** Begin Recorded data **

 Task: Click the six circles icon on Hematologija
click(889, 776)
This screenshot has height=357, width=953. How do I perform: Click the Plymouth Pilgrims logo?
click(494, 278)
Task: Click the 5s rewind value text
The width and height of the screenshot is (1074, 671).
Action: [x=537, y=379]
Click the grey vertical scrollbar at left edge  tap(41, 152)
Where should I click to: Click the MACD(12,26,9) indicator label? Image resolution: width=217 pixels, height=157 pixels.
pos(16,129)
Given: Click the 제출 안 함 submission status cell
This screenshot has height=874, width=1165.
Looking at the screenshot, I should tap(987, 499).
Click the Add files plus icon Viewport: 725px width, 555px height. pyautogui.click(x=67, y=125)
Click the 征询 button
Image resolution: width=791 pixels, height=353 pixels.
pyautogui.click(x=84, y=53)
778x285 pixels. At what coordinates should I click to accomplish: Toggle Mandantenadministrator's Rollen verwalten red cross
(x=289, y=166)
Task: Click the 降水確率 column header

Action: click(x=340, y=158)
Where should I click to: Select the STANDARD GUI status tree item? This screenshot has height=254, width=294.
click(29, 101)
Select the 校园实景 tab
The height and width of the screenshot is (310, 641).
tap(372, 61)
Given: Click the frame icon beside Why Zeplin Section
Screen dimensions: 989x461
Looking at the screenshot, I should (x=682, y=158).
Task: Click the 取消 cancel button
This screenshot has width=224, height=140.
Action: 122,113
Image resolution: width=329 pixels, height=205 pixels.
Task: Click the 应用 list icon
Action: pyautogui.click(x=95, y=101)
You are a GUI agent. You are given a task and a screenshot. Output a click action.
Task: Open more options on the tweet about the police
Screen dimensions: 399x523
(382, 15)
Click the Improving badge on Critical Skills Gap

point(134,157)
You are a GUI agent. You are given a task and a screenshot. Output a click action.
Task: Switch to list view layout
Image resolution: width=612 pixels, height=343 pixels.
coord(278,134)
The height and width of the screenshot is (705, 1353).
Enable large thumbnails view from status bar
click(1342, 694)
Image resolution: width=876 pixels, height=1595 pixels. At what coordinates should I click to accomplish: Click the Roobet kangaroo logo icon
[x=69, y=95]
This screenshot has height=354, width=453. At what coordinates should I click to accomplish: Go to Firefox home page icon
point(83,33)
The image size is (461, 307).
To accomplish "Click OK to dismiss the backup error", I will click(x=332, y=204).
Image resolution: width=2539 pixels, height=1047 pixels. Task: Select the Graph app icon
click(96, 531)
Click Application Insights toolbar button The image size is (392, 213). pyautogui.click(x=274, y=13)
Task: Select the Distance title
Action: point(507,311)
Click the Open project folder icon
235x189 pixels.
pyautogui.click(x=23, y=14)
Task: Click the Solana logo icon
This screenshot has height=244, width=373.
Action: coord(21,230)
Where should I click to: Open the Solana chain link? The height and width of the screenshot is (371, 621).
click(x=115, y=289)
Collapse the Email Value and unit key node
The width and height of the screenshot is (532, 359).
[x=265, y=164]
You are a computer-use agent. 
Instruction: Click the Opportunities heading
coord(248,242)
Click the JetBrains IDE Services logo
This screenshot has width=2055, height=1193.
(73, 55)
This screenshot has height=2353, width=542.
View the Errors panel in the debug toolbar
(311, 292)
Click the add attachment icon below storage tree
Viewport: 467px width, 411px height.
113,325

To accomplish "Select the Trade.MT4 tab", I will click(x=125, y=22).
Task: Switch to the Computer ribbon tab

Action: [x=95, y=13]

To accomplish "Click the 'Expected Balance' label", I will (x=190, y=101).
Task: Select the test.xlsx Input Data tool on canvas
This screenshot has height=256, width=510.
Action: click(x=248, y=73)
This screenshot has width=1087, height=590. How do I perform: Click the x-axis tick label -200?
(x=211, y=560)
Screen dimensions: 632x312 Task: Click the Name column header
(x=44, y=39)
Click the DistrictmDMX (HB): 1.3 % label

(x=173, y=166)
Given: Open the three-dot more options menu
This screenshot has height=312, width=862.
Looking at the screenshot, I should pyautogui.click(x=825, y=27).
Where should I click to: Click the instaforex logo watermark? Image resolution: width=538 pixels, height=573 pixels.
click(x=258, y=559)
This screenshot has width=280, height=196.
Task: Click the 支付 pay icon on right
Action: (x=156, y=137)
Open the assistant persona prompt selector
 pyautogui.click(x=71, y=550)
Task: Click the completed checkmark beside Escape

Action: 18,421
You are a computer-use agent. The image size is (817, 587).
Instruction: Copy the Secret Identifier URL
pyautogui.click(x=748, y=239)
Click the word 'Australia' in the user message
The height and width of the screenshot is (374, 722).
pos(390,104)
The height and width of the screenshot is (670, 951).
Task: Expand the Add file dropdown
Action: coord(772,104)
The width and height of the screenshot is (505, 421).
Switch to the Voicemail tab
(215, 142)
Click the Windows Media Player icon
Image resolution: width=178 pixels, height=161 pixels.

** End Recorded data **

» Aim: Put the entries from the line containing "The height and width of the screenshot is (705, 1353)." through the line containing "[x=69, y=95]", inclusive, into a Markdown table with the columns Row and Line, leaving out any blank lines.

» Answer to this problem:
| Row | Line |
|---|---|
| 1 | The height and width of the screenshot is (705, 1353). |
| 2 | Enable large thumbnails view from status bar |
| 3 | click(1342, 694) |
| 4 | Image resolution: width=876 pixels, height=1595 pixels. At what coordinates should I click to accomplish: Click the Roobet kangaroo logo icon |
| 5 | [x=69, y=95] |